Weather disrupts US Open play at Louis Armstrong stadium despite retractable roof

NEW YORK – Rain hit the roof cracks at Louis Armstrong Stadium on Wednesday night, disrupting the second round of the US Open.

Arthur Ashe Stadium and Louis Armstrong are the only courts in Flushing Meadows that can be covered in inclement weather, but even that was a problem as the wind was helping to push the rain into the space between the hall and Armstrong’s retractable blanket. After two hours of constant rain, the stadium was completely soaked, bringing play to a halt on the show court.

ESPN analyst Darren Cahill recounted the events in a series of tweets.

The game between two-time major finalist Kevin Anderson and 11th seed Diego Schwartzman was suspended with Schwartzman leading 7-6 (4), and he resumed at Ashe after the conclusion of 6-3, 6-4, 6 – by Stefanos Tsitsipas. 7 (4), 6-0 victory over Adrian Mannarino.

Schwartzman ultimately won 7-6 (4), 6-3, 6-4 to reach the third round, with the event ending just after 1 a.m. ET on Thursday.

The match between Angelique Kerber and Anhelina Kalinina, originally scheduled to follow Anderson and Schwartzman on Armstrong, has been postponed until later Thursday.

Schwartzman had no interest in this kind of scenario.

“I was ready to play and wanted to finish [Wednesday], not finished [Thursday]. You never know what can happen, ”he said.

The 14,000-seat Louis Armstrong stadium was modernized ahead of the 2018 US Open with a naturally ventilated roof.

Fans in attendance on Wednesday night received flash flood and tornado warnings stating, “This is a dangerous and potentially life-threatening situation. Do not attempt to travel unless you are fleeing a flood prone area or under construction. ‘an evacuation order. ”As the rain kept getting worse, spectators huddled under umbrellas or left the tennis center.

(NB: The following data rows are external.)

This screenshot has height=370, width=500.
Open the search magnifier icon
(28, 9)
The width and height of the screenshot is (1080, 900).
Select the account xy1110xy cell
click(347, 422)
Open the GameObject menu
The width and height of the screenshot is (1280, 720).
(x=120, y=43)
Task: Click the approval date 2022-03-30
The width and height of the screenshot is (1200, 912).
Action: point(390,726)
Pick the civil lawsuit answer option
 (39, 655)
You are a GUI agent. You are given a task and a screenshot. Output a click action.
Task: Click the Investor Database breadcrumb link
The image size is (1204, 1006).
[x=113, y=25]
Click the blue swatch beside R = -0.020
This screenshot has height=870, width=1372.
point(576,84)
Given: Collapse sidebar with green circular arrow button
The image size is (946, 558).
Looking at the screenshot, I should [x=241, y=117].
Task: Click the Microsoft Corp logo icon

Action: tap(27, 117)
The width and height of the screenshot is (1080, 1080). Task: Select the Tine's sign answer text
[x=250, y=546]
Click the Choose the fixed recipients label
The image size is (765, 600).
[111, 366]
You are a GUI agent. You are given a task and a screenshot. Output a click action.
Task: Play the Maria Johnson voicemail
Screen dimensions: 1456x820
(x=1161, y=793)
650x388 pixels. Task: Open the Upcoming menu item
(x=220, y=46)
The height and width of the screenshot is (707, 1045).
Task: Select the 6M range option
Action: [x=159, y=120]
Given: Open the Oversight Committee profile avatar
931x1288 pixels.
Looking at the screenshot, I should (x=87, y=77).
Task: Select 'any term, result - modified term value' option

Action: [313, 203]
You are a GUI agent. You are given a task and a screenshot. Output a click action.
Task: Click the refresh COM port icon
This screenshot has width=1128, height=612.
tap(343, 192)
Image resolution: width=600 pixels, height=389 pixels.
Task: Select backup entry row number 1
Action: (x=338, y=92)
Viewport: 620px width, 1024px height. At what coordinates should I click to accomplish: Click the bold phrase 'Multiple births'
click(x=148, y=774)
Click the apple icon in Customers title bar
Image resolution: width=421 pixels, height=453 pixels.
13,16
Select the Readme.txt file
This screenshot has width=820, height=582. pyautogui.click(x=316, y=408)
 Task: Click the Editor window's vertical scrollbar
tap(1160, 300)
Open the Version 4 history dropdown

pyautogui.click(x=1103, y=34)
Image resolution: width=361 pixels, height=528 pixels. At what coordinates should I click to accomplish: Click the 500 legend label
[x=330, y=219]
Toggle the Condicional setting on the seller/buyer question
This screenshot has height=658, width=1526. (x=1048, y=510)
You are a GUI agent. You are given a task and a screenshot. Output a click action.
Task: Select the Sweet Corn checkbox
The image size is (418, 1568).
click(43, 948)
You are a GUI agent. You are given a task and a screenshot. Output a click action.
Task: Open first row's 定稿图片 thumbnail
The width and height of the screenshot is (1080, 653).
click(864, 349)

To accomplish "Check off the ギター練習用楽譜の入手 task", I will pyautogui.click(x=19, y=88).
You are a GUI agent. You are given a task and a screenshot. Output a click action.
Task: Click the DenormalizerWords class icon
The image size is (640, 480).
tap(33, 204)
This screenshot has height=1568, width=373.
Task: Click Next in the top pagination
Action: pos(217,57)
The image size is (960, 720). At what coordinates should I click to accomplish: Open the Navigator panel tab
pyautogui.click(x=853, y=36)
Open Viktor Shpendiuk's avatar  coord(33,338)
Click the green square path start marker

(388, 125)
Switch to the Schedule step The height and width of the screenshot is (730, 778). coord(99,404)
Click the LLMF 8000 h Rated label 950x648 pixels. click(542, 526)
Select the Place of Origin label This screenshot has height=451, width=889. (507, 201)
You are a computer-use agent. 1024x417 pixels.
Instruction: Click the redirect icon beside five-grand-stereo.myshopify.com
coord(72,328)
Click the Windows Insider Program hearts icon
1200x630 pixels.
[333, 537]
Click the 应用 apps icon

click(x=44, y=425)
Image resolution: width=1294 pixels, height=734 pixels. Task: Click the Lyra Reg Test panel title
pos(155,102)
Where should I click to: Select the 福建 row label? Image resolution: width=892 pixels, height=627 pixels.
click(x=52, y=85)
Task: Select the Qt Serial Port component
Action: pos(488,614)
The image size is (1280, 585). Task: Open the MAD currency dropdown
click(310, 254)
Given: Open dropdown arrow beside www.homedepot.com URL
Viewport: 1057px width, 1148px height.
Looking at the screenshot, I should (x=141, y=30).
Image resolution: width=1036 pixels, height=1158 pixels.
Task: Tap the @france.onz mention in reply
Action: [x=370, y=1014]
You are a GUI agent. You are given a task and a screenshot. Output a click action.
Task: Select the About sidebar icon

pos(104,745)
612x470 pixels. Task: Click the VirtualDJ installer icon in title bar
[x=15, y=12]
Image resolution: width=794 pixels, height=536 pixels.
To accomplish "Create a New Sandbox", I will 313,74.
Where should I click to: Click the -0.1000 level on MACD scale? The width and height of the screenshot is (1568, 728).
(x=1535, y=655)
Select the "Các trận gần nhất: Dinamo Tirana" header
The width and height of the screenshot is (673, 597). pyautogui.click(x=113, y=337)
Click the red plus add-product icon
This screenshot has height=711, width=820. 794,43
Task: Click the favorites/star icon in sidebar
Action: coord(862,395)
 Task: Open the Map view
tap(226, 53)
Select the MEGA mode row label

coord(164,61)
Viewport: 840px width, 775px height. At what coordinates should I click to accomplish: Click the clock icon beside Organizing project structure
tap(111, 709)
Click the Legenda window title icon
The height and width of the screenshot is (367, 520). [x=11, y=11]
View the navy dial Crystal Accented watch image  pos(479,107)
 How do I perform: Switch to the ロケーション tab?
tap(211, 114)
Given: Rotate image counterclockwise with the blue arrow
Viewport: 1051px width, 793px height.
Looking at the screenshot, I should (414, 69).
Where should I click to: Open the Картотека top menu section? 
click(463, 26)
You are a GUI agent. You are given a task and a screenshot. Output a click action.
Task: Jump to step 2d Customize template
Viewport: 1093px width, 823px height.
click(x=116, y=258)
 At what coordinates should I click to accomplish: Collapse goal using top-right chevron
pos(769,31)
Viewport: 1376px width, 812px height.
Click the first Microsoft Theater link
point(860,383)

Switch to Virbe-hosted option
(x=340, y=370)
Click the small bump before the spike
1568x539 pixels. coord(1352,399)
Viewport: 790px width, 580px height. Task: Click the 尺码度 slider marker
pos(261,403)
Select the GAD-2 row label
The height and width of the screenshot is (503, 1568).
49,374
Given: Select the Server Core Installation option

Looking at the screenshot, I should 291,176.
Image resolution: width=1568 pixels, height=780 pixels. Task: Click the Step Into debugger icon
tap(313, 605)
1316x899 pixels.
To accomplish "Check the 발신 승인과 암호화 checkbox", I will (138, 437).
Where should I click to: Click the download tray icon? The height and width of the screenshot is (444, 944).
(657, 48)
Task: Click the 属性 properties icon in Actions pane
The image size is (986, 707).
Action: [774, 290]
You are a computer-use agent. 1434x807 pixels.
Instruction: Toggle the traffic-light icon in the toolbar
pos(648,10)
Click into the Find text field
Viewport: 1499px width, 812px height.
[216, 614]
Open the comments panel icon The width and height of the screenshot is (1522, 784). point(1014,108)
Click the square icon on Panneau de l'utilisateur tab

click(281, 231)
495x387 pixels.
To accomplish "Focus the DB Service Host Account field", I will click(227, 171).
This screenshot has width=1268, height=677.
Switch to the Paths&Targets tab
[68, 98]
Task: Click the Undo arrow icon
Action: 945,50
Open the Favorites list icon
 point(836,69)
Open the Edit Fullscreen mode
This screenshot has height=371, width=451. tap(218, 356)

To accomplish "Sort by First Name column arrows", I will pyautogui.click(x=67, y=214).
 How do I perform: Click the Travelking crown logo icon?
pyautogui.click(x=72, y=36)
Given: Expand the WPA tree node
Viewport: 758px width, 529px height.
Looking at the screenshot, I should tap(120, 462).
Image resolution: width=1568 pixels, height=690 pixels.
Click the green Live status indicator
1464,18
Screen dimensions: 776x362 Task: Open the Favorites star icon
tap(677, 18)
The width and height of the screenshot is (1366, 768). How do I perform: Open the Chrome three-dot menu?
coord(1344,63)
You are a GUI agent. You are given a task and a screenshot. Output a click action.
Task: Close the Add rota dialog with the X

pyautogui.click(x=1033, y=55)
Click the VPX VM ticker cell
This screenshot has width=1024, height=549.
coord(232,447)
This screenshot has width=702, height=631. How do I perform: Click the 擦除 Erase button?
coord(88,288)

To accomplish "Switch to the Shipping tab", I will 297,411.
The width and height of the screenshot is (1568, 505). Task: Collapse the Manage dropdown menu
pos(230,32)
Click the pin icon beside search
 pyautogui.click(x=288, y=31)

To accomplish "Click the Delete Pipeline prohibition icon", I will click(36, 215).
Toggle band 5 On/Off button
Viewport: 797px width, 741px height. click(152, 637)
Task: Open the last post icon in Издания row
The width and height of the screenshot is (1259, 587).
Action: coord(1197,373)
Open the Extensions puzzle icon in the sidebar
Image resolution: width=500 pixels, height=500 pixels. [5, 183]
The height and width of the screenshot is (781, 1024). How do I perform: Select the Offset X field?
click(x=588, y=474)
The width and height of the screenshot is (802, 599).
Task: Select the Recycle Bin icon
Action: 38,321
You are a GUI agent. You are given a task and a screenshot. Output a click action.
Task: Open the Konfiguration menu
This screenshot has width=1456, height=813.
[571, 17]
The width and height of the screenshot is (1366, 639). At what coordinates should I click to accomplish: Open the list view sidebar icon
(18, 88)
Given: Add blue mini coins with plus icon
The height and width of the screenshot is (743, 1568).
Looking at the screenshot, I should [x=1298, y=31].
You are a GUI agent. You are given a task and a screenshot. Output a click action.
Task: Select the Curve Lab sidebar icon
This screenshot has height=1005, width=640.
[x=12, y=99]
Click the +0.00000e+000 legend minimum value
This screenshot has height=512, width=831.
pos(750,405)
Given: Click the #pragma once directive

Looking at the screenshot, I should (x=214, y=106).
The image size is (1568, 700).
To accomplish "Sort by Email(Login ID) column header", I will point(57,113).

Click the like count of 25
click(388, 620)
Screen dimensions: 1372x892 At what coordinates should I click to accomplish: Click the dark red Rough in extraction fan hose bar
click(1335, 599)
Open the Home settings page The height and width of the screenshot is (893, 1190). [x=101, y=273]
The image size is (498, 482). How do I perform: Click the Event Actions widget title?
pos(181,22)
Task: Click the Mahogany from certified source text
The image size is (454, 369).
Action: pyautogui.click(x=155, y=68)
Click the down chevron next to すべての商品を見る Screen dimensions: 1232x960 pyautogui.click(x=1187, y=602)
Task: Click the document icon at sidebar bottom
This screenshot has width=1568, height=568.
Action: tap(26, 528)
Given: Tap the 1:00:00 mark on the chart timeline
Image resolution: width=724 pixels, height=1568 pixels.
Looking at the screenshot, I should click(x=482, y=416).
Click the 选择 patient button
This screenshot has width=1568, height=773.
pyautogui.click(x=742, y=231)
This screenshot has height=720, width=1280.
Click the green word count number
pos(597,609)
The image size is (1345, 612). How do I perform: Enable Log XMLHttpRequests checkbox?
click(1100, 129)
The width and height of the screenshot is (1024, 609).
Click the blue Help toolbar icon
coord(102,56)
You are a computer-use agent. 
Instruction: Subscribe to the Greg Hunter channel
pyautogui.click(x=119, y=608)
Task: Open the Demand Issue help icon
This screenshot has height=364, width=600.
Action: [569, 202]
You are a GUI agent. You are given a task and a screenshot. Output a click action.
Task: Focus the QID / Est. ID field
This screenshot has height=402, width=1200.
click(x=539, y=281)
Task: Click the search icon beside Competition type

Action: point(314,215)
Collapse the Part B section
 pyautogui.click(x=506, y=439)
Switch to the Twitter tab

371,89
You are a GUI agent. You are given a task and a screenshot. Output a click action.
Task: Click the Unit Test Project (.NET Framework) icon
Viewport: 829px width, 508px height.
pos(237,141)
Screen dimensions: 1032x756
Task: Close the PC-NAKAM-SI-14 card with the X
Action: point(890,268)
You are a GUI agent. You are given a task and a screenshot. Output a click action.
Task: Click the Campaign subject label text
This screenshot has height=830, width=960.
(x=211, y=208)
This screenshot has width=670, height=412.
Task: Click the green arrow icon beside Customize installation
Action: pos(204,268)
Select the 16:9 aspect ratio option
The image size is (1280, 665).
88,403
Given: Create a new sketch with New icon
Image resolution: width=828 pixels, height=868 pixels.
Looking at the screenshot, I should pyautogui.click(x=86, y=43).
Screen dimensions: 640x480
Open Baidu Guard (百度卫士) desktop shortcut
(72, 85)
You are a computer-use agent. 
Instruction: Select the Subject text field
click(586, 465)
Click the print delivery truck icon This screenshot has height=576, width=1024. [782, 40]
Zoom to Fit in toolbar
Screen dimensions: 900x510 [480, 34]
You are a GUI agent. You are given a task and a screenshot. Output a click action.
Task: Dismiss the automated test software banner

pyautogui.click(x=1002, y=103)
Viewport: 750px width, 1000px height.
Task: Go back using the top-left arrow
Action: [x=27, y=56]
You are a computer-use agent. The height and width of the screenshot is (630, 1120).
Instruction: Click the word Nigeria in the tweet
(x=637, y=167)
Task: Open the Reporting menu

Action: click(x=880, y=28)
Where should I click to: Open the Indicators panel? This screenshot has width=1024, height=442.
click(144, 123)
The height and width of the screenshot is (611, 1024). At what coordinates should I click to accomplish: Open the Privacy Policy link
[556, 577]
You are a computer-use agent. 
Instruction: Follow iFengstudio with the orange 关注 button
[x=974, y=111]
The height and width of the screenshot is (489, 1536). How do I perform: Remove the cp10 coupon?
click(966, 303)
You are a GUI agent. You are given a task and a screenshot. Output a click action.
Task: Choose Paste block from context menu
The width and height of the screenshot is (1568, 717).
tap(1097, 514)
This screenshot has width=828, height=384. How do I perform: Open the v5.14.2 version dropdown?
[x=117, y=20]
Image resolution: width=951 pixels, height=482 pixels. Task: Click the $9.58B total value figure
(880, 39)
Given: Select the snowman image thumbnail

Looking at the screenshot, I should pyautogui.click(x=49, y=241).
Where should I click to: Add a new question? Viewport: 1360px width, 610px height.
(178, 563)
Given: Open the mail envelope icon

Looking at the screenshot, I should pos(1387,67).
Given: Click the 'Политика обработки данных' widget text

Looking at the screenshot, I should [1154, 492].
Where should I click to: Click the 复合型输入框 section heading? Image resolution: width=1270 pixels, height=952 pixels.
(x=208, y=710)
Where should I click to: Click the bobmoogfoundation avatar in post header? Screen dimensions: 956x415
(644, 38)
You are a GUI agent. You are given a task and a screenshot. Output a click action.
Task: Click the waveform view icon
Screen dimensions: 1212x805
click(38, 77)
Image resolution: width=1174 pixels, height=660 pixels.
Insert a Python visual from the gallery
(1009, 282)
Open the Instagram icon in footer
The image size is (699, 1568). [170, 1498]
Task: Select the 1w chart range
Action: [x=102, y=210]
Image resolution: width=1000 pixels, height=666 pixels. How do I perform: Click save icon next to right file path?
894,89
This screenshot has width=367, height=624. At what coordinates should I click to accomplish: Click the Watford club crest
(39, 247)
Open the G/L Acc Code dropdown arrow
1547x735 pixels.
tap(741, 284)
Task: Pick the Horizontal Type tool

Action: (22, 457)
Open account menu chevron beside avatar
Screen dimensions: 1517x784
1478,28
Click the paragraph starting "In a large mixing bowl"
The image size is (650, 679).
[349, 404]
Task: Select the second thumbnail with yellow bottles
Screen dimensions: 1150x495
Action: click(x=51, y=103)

Subway stations and tracks became so flooded that the Metropolitan Transportation Authority suspended all services and New York City implemented a travel ban until 5 a.m. ET on Thursday for all non-emergency vehicles. .

Shortly after midnight on Thursday, New York Governor Kathy Hochul announced she was declaring a state of emergency “to help New Yorkers affected by tonight’s storm. “

The National Weather Service recorded 3.15 inches of rain in Central Park in New York City in one hour, far exceeding the 1.94 inches that fell in one hour during Tropical Storm Henry on August 22, which was seen in the epoch like the highest ever recorded in the park.

The Associated Press contributed to this report.